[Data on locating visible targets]
-.-.-

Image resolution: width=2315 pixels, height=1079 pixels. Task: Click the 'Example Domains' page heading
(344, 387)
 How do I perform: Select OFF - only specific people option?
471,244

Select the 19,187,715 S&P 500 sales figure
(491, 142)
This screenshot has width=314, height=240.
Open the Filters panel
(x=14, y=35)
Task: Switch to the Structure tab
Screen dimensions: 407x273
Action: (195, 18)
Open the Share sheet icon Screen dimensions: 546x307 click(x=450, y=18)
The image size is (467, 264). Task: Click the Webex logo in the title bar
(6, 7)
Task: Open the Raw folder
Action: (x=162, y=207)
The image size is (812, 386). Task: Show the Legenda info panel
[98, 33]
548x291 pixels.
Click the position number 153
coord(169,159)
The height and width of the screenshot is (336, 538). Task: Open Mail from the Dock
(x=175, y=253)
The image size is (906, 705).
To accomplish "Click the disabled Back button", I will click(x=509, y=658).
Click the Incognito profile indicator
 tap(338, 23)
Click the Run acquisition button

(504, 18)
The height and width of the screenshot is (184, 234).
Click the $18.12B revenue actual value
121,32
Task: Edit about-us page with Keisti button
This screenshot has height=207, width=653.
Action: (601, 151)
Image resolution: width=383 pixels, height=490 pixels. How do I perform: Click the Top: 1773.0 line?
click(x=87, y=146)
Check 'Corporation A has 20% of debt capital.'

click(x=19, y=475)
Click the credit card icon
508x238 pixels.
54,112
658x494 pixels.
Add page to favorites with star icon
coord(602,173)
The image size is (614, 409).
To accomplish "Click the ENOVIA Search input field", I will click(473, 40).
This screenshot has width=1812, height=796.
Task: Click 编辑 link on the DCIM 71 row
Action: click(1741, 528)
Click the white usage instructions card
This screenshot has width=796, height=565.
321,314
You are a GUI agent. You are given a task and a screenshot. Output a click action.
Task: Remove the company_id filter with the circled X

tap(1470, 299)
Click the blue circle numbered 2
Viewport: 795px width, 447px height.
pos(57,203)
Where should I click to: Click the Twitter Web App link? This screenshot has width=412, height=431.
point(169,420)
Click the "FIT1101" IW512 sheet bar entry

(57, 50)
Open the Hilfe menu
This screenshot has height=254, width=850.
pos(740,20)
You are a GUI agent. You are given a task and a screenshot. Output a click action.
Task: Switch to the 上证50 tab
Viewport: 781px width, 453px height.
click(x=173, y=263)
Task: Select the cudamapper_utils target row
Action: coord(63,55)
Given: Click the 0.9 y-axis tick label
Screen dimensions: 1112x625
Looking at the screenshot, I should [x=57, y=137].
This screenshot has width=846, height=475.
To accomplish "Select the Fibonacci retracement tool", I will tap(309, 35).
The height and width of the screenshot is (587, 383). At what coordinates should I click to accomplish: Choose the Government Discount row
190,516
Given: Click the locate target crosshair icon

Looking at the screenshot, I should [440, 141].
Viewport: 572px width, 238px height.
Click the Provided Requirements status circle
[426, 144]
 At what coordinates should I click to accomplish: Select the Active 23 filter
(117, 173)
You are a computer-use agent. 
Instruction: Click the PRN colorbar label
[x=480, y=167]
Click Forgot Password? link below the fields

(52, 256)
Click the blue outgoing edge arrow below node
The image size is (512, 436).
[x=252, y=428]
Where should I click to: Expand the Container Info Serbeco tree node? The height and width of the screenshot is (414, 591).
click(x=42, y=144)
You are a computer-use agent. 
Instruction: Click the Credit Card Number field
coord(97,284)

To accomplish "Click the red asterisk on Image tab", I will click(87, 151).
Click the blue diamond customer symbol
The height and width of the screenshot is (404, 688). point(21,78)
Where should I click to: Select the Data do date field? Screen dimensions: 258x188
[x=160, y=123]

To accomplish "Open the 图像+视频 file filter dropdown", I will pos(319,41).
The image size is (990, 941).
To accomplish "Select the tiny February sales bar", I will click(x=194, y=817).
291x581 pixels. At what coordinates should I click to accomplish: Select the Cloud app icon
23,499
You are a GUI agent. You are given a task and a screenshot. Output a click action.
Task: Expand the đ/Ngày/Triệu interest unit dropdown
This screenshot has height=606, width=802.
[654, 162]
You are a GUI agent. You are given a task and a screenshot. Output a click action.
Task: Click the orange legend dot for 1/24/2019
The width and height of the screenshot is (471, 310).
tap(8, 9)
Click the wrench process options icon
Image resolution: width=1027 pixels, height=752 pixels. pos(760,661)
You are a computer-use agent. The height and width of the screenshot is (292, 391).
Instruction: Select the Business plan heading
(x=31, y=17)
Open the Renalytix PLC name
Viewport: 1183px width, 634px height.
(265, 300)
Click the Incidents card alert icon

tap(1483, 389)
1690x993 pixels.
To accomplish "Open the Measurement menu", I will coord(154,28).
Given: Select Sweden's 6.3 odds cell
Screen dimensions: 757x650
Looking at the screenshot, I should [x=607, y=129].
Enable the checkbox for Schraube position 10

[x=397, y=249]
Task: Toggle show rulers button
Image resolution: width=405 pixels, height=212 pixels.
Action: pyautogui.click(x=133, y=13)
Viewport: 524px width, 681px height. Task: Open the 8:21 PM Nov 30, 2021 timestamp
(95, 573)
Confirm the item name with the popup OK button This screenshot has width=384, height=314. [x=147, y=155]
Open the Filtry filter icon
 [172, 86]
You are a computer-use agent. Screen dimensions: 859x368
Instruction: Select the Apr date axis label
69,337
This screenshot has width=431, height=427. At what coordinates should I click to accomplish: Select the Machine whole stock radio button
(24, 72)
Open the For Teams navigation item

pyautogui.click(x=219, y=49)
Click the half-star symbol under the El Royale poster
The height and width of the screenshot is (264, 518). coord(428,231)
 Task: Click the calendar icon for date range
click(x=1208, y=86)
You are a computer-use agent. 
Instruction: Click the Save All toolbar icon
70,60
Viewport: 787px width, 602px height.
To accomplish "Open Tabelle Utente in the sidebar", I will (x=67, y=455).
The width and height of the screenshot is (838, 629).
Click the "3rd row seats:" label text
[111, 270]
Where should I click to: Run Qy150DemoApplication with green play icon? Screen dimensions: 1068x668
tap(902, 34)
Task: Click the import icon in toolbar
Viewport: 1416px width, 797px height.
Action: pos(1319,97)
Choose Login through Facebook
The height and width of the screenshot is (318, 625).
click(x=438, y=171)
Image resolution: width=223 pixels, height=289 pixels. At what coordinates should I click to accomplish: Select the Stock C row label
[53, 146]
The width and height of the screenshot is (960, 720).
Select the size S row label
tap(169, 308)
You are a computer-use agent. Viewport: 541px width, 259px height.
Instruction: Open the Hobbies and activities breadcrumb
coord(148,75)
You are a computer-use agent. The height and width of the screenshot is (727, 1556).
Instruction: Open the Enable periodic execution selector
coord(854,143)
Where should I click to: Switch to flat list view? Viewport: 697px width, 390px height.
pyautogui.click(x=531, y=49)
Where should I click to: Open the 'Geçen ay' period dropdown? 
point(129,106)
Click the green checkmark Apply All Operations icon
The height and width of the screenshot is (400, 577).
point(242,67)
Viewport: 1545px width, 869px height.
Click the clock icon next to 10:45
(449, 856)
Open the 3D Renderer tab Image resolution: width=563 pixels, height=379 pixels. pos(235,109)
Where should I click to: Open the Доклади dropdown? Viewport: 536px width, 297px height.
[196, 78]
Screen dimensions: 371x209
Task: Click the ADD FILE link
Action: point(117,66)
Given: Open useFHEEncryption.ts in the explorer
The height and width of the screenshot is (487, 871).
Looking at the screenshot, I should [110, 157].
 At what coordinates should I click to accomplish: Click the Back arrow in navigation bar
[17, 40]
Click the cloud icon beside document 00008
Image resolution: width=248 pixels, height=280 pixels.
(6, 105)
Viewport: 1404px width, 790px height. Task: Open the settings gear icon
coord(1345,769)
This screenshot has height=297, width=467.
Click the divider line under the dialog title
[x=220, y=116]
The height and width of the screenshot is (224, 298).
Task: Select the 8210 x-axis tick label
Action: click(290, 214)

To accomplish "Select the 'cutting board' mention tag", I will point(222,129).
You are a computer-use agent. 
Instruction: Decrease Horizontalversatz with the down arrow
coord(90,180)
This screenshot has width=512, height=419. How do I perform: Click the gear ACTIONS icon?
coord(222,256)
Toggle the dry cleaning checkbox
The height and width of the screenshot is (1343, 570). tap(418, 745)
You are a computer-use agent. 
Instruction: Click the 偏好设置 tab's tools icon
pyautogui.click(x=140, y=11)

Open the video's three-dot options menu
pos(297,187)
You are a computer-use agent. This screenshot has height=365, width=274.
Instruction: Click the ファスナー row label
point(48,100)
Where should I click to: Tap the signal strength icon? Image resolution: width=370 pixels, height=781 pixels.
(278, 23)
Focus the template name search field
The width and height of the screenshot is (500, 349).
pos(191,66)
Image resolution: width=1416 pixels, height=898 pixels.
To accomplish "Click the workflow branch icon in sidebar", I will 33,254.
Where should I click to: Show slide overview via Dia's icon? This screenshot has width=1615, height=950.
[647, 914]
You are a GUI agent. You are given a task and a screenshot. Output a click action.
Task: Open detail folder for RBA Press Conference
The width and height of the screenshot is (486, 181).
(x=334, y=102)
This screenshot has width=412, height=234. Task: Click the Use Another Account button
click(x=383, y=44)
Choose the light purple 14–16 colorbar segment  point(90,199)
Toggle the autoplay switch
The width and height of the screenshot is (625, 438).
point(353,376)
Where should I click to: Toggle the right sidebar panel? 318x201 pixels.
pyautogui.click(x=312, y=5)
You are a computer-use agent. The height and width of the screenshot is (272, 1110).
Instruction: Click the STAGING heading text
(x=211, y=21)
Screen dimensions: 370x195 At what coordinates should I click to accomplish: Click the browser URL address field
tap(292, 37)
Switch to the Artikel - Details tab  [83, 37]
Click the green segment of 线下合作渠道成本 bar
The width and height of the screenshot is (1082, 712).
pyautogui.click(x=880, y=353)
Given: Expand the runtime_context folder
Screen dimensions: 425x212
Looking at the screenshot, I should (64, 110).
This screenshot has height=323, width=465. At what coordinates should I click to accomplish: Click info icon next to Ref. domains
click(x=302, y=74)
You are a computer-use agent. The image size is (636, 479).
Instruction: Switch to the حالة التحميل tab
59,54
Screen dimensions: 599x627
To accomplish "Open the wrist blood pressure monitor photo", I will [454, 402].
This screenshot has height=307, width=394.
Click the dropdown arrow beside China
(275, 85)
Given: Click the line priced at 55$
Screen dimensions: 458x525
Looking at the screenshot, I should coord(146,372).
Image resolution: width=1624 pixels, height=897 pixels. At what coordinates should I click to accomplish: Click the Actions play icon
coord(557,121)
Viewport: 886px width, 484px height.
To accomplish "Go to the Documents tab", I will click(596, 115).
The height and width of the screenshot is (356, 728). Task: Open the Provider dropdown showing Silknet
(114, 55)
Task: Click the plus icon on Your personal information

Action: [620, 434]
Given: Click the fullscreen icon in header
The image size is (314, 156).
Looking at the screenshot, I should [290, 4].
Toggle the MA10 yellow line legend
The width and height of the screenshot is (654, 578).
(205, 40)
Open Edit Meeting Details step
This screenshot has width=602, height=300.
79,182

-.-.-

* Brief *
Render the records above, from their start through the line containing "Open the Share", as a JSON list of strings with one string per line. Skip blank lines.

* Exercise output *
[
  "Image resolution: width=2315 pixels, height=1079 pixels. Task: Click the 'Example Domains' page heading",
  "(344, 387)",
  " How do I perform: Select OFF - only specific people option?",
  "471,244",
  "Select the 19,187,715 S&P 500 sales figure",
  "(491, 142)",
  "This screenshot has width=314, height=240.",
  "Open the Filters panel",
  "(x=14, y=35)",
  "Task: Switch to the Structure tab",
  "Screen dimensions: 407x273",
  "Action: (195, 18)",
  "Open the Share sheet icon Screen dimensions: 546x307 click(x=450, y=18)"
]